Print out the entries below with no edits.

[Source data]
[Start of Attachment]

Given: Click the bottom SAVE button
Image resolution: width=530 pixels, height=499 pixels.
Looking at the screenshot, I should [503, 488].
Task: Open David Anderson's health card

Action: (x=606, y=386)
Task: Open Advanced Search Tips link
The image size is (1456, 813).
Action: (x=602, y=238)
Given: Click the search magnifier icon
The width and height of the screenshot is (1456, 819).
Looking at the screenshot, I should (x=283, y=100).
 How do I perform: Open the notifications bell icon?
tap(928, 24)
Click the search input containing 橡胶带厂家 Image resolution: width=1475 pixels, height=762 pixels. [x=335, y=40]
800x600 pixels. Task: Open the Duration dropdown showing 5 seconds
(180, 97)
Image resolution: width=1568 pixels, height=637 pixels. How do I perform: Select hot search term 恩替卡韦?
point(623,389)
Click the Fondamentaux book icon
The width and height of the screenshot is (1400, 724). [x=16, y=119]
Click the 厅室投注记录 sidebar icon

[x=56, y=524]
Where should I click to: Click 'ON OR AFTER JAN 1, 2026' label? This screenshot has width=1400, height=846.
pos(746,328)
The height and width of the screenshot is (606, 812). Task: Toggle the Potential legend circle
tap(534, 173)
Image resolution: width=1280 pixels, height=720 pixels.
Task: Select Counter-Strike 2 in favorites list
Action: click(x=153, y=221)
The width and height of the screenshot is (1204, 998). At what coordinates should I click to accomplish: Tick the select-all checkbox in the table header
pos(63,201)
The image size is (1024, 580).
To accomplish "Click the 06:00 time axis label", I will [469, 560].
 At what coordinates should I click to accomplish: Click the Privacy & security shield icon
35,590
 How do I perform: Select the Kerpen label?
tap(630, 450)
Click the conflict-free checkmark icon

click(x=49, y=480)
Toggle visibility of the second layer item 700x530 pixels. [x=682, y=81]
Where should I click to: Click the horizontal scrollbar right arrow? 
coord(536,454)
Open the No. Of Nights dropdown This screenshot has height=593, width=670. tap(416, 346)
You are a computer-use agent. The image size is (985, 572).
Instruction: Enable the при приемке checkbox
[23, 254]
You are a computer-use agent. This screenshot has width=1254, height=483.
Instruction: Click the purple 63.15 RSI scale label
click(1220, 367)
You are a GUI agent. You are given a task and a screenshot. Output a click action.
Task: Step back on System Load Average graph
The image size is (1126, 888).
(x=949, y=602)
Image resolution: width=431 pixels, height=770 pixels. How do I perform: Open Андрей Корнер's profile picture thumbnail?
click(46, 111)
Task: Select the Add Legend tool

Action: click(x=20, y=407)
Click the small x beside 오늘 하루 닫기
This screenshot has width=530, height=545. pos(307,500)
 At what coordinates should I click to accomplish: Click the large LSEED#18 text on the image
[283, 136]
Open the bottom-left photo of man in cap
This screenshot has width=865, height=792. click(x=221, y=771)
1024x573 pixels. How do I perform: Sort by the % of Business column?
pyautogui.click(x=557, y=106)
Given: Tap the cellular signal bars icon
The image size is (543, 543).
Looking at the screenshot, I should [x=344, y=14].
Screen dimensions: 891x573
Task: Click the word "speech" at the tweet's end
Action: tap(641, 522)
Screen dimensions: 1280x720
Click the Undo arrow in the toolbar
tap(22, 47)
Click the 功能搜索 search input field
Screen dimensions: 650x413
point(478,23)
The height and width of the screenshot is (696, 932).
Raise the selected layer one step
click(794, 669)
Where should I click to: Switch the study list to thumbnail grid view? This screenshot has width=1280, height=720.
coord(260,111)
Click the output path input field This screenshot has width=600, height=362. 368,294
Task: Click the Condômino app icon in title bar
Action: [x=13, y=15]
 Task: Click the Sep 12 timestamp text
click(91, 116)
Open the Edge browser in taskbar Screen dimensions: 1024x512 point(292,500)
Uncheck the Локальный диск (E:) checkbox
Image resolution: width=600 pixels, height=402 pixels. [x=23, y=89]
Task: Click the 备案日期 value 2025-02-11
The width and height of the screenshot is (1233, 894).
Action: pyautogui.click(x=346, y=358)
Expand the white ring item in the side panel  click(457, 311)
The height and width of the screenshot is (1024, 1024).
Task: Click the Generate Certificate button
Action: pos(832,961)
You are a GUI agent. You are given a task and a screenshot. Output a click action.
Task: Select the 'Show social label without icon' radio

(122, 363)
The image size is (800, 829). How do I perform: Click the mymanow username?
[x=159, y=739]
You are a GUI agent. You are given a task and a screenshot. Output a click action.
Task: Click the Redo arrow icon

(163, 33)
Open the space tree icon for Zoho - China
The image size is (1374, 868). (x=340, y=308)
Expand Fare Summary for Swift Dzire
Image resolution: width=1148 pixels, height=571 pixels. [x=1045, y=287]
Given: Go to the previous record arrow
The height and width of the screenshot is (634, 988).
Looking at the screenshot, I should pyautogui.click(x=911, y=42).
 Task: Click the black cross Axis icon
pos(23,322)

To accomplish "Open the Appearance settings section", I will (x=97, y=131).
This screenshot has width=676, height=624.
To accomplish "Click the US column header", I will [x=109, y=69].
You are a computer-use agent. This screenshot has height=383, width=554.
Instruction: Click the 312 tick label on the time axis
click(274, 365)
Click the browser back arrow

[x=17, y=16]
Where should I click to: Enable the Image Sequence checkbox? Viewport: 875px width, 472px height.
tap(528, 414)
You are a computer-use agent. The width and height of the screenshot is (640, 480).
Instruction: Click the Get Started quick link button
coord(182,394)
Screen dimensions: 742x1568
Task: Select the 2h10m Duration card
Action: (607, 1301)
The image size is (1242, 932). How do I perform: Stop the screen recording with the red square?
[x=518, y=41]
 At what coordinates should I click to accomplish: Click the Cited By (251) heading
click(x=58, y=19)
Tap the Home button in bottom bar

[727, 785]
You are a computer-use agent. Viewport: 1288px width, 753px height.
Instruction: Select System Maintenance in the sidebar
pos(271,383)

[End of Attachment]

RESULT FOR THIS EXERCISE
Given: Click the bottom SAVE button
Image resolution: width=530 pixels, height=499 pixels.
Looking at the screenshot, I should [503, 488].
Task: Open David Anderson's health card

Action: (x=606, y=386)
Task: Open Advanced Search Tips link
The image size is (1456, 813).
Action: (x=602, y=238)
Given: Click the search magnifier icon
The width and height of the screenshot is (1456, 819).
Looking at the screenshot, I should (x=283, y=100).
 How do I perform: Open the notifications bell icon?
tap(928, 24)
Click the search input containing 橡胶带厂家 Image resolution: width=1475 pixels, height=762 pixels. [x=335, y=40]
800x600 pixels. Task: Open the Duration dropdown showing 5 seconds
(180, 97)
Image resolution: width=1568 pixels, height=637 pixels. How do I perform: Select hot search term 恩替卡韦?
point(623,389)
Click the Fondamentaux book icon
The width and height of the screenshot is (1400, 724). [x=16, y=119]
Click the 厅室投注记录 sidebar icon

[x=56, y=524]
Where should I click to: Click 'ON OR AFTER JAN 1, 2026' label? This screenshot has width=1400, height=846.
pos(746,328)
The height and width of the screenshot is (606, 812). Task: Toggle the Potential legend circle
tap(534, 173)
Image resolution: width=1280 pixels, height=720 pixels.
Task: Select Counter-Strike 2 in favorites list
Action: click(x=153, y=221)
The width and height of the screenshot is (1204, 998). At what coordinates should I click to accomplish: Tick the select-all checkbox in the table header
pos(63,201)
The image size is (1024, 580).
To accomplish "Click the 06:00 time axis label", I will [469, 560].
 At what coordinates should I click to accomplish: Click the Privacy & security shield icon
35,590
 How do I perform: Select the Kerpen label?
tap(630, 450)
Click the conflict-free checkmark icon

click(x=49, y=480)
Toggle visibility of the second layer item 700x530 pixels. [x=682, y=81]
Where should I click to: Click the horizontal scrollbar right arrow? 
coord(536,454)
Open the No. Of Nights dropdown This screenshot has height=593, width=670. tap(416, 346)
You are a computer-use agent. The image size is (985, 572).
Instruction: Enable the при приемке checkbox
[23, 254]
You are a computer-use agent. This screenshot has width=1254, height=483.
Instruction: Click the purple 63.15 RSI scale label
click(1220, 367)
You are a GUI agent. You are given a task and a screenshot. Output a click action.
Task: Step back on System Load Average graph
The image size is (1126, 888).
(x=949, y=602)
Image resolution: width=431 pixels, height=770 pixels. How do I perform: Open Андрей Корнер's profile picture thumbnail?
click(46, 111)
Task: Select the Add Legend tool

Action: click(x=20, y=407)
Click the small x beside 오늘 하루 닫기
This screenshot has width=530, height=545. pos(307,500)
 At what coordinates should I click to accomplish: Click the large LSEED#18 text on the image
[283, 136]
Open the bottom-left photo of man in cap
This screenshot has width=865, height=792. click(x=221, y=771)
1024x573 pixels. How do I perform: Sort by the % of Business column?
pyautogui.click(x=557, y=106)
Given: Tap the cellular signal bars icon
The image size is (543, 543).
Looking at the screenshot, I should [x=344, y=14].
Screen dimensions: 891x573
Task: Click the word "speech" at the tweet's end
Action: tap(641, 522)
Screen dimensions: 1280x720
Click the Undo arrow in the toolbar
tap(22, 47)
Click the 功能搜索 search input field
Screen dimensions: 650x413
point(478,23)
The height and width of the screenshot is (696, 932).
Raise the selected layer one step
click(794, 669)
Where should I click to: Switch the study list to thumbnail grid view? This screenshot has width=1280, height=720.
coord(260,111)
Click the output path input field This screenshot has width=600, height=362. 368,294
Task: Click the Condômino app icon in title bar
Action: [x=13, y=15]
 Task: Click the Sep 12 timestamp text
click(91, 116)
Open the Edge browser in taskbar Screen dimensions: 1024x512 point(292,500)
Uncheck the Локальный диск (E:) checkbox
Image resolution: width=600 pixels, height=402 pixels. [x=23, y=89]
Task: Click the 备案日期 value 2025-02-11
The width and height of the screenshot is (1233, 894).
Action: pyautogui.click(x=346, y=358)
Expand the white ring item in the side panel  click(457, 311)
The height and width of the screenshot is (1024, 1024).
Task: Click the Generate Certificate button
Action: pos(832,961)
You are a GUI agent. You are given a task and a screenshot. Output a click action.
Task: Select the 'Show social label without icon' radio

(122, 363)
The image size is (800, 829). How do I perform: Click the mymanow username?
[x=159, y=739]
You are a GUI agent. You are given a task and a screenshot. Output a click action.
Task: Click the Redo arrow icon

(163, 33)
Open the space tree icon for Zoho - China
The image size is (1374, 868). (x=340, y=308)
Expand Fare Summary for Swift Dzire
Image resolution: width=1148 pixels, height=571 pixels. [x=1045, y=287]
Given: Go to the previous record arrow
The height and width of the screenshot is (634, 988).
Looking at the screenshot, I should pyautogui.click(x=911, y=42).
 Task: Click the black cross Axis icon
pos(23,322)

To accomplish "Open the Appearance settings section", I will (x=97, y=131).
This screenshot has width=676, height=624.
To accomplish "Click the US column header", I will [x=109, y=69].
You are a computer-use agent. This screenshot has height=383, width=554.
Instruction: Click the 312 tick label on the time axis
click(274, 365)
Click the browser back arrow

[x=17, y=16]
Where should I click to: Enable the Image Sequence checkbox? Viewport: 875px width, 472px height.
tap(528, 414)
You are a computer-use agent. The width and height of the screenshot is (640, 480).
Instruction: Click the Get Started quick link button
coord(182,394)
Screen dimensions: 742x1568
Task: Select the 2h10m Duration card
Action: (607, 1301)
The image size is (1242, 932). How do I perform: Stop the screen recording with the red square?
[x=518, y=41]
 At what coordinates should I click to accomplish: Click the Cited By (251) heading
click(x=58, y=19)
Tap the Home button in bottom bar

[727, 785]
You are a computer-use agent. Viewport: 1288px width, 753px height.
Instruction: Select System Maintenance in the sidebar
pos(271,383)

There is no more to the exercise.